- _What you are asked to do_:
Copy each line of the material below that includes the string "step".

- _Data to examine_:
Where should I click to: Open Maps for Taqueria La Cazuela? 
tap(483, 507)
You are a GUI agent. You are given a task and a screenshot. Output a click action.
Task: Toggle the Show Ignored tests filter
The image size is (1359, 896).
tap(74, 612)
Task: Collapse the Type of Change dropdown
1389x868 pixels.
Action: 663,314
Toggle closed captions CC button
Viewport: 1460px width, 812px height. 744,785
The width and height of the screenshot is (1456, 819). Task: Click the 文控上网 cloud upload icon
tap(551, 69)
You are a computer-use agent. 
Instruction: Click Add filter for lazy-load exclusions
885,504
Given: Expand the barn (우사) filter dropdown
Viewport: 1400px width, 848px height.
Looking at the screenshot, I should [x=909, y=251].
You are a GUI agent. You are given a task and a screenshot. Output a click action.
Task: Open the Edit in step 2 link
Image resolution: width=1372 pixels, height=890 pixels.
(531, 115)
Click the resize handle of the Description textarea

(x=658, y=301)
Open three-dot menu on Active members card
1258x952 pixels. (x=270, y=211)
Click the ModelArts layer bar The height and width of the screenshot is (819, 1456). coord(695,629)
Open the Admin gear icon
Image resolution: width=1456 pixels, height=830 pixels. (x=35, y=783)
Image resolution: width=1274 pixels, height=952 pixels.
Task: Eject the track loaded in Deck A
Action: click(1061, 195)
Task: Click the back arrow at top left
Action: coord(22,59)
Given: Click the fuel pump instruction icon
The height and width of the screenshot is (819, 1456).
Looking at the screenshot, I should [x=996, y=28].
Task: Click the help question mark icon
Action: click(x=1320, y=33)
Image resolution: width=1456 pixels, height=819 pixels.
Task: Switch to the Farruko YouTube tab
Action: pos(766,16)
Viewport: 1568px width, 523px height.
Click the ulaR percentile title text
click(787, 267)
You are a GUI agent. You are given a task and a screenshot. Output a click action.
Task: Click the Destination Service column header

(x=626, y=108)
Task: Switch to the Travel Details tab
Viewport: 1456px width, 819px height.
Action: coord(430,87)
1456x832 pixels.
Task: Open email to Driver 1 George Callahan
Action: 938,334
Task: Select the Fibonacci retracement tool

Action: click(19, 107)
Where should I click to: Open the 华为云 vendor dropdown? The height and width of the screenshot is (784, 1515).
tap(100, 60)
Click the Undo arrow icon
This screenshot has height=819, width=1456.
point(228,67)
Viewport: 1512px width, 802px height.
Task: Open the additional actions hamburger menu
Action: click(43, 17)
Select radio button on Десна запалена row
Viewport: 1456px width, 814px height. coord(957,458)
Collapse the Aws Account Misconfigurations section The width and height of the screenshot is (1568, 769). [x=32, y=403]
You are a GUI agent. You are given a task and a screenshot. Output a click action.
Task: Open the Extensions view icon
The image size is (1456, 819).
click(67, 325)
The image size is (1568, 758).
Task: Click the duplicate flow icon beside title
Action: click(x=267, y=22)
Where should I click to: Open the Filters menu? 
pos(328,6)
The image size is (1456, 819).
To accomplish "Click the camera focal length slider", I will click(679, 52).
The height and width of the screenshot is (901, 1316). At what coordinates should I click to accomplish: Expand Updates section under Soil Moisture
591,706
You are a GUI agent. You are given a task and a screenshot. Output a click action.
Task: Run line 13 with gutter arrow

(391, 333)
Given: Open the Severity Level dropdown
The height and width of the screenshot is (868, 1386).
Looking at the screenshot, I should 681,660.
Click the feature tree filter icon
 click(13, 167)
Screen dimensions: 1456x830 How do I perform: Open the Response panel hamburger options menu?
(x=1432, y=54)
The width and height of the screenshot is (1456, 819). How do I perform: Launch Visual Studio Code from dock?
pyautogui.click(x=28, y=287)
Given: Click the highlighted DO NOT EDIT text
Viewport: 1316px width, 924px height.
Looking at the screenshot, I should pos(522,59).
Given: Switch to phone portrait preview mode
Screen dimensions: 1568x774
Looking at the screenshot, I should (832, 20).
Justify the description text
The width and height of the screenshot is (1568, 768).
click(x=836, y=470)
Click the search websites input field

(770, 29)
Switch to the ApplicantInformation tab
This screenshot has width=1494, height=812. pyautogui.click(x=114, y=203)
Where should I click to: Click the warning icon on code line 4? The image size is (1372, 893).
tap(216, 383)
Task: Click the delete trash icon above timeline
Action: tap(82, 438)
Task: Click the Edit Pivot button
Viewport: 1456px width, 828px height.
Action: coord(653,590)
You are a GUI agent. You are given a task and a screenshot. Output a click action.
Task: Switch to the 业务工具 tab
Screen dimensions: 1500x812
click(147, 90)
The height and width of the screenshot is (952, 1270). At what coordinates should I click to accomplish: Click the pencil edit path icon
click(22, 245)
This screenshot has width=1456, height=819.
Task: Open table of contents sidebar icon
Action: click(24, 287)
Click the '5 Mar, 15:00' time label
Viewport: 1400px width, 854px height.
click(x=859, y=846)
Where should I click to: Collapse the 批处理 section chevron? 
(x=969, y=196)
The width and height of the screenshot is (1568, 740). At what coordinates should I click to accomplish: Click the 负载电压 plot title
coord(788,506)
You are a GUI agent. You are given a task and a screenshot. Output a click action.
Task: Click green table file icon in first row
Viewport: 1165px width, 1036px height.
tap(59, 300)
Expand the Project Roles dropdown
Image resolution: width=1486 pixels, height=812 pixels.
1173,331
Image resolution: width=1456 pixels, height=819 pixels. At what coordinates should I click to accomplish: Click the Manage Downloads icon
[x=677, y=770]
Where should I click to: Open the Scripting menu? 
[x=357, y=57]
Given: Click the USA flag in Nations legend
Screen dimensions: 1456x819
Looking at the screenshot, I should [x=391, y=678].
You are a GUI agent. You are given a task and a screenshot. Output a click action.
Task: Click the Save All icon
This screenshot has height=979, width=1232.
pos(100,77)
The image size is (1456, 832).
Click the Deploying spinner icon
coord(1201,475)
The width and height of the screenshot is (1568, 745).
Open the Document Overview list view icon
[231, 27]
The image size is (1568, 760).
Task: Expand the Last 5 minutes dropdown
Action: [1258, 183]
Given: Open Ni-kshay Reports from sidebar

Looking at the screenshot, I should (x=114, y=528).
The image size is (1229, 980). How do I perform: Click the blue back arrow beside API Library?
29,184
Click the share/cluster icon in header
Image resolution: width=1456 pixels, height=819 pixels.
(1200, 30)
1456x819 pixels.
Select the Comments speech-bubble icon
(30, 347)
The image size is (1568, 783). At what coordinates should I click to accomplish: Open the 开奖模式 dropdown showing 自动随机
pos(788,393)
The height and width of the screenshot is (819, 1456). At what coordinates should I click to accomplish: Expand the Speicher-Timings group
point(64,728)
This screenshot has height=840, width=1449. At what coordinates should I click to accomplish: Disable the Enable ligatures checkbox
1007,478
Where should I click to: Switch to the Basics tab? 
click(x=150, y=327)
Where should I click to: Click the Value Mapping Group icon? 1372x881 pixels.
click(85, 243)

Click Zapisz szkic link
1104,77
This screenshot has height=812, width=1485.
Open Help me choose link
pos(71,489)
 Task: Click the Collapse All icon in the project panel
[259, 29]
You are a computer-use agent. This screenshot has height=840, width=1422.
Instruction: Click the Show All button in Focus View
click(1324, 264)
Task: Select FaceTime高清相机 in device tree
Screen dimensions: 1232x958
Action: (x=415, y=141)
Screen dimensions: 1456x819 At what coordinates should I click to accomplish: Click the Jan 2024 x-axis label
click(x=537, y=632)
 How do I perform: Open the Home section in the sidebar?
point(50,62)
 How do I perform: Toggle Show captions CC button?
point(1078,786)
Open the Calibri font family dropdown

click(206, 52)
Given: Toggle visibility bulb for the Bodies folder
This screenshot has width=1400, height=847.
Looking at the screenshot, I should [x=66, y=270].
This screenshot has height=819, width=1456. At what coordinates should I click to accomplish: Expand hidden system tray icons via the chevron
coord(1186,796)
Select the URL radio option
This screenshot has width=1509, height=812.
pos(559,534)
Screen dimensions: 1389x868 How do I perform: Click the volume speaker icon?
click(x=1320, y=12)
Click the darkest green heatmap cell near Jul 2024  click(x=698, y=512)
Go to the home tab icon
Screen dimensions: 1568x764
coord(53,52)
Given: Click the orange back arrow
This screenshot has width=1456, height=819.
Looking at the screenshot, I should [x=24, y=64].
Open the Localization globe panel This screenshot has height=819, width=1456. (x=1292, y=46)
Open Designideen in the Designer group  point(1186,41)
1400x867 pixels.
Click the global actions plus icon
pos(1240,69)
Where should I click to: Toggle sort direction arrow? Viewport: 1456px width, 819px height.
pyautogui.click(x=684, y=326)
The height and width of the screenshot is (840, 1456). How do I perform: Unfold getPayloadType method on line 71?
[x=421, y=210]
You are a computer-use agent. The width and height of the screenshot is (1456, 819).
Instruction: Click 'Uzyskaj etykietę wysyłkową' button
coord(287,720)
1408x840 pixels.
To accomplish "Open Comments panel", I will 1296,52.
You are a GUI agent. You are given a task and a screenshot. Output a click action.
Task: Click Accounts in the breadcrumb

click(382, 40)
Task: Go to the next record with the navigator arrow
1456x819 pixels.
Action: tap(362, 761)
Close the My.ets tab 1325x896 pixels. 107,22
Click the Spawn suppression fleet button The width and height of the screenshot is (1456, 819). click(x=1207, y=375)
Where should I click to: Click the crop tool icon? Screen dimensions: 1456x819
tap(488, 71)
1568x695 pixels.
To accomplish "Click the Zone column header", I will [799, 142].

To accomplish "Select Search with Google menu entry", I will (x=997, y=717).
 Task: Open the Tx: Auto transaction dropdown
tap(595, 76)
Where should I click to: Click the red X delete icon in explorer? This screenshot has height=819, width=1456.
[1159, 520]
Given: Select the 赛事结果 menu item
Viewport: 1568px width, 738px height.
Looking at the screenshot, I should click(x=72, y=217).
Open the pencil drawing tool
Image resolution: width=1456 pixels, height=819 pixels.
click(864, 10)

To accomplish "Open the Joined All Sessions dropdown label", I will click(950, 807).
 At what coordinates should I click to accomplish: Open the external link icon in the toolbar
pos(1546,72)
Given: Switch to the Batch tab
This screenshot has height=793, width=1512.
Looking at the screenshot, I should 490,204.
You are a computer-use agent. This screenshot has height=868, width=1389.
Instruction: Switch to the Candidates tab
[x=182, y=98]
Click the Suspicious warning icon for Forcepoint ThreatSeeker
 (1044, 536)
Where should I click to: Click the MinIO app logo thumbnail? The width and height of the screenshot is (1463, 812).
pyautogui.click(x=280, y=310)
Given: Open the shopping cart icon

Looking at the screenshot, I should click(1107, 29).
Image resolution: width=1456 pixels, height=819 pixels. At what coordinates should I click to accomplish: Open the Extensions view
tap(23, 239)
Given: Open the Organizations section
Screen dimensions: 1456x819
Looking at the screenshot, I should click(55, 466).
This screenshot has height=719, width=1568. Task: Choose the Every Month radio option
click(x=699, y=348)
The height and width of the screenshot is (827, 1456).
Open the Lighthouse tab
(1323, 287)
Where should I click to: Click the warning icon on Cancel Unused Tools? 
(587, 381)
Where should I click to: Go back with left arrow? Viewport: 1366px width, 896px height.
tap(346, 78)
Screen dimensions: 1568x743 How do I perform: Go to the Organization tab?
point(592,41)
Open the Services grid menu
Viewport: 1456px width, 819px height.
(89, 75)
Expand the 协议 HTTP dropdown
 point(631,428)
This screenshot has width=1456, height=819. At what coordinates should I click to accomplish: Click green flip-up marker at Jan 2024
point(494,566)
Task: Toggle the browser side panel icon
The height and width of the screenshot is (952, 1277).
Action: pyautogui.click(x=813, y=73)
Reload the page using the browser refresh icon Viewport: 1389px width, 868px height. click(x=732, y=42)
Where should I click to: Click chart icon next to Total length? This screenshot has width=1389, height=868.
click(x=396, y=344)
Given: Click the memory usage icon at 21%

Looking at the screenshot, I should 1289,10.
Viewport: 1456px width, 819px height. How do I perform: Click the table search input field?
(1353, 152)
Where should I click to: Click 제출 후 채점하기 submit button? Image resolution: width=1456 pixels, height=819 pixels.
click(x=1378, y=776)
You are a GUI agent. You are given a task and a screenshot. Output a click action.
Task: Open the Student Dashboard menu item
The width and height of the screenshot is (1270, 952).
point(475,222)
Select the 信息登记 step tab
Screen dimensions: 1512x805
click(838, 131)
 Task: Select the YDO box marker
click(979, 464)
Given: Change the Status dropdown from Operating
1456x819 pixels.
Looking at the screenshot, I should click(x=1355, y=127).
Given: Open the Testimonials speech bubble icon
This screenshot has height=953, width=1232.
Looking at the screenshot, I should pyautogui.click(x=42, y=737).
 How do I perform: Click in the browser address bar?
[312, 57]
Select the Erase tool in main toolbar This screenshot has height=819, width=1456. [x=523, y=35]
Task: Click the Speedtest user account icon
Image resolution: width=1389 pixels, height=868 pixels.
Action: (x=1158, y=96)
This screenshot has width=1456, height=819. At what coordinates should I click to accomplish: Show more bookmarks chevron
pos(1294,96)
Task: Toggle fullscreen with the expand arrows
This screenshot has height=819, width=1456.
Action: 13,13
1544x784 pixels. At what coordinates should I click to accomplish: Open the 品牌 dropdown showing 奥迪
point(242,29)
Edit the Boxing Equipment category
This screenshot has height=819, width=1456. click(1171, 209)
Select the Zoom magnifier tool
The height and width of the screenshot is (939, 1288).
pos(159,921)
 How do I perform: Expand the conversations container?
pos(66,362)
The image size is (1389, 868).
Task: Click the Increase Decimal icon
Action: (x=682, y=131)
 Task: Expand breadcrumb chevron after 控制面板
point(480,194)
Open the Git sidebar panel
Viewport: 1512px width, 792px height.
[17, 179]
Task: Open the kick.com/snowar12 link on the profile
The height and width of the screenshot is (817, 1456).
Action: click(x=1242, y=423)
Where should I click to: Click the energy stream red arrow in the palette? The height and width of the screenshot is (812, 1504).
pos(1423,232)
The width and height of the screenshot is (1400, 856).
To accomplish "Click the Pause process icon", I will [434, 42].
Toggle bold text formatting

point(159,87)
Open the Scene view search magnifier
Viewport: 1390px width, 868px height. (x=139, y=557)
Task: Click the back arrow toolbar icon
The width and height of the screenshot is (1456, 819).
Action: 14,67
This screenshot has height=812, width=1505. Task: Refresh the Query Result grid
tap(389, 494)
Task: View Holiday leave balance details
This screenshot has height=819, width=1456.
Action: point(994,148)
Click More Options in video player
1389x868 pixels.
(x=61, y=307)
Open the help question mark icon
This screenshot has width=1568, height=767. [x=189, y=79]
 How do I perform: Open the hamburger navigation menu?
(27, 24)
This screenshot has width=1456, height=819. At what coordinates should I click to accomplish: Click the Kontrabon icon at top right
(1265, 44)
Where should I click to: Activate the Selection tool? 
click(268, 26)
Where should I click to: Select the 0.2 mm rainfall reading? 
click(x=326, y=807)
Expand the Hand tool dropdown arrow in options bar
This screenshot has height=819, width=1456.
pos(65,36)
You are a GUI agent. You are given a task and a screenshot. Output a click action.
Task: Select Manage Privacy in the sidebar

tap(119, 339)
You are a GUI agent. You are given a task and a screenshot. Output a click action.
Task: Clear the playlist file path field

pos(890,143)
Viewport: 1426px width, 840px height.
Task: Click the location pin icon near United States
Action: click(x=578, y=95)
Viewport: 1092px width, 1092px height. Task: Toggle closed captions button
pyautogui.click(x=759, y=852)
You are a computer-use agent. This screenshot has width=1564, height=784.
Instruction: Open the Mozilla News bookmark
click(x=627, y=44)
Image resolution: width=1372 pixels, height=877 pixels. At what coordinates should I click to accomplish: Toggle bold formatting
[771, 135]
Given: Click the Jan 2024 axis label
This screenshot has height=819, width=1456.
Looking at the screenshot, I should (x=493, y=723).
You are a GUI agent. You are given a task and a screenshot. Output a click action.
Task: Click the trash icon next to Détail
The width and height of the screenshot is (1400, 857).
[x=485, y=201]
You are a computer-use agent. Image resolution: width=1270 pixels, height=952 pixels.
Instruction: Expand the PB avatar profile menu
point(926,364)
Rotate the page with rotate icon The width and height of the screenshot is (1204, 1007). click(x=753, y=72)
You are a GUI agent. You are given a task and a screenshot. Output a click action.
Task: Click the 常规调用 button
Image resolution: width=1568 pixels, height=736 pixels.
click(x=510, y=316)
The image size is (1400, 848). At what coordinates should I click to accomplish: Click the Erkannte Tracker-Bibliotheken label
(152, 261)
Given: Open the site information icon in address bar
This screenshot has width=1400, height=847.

- _Solution for this exercise_:
Task: Open the Edit in step 2 link
Select the 信息登记 step tab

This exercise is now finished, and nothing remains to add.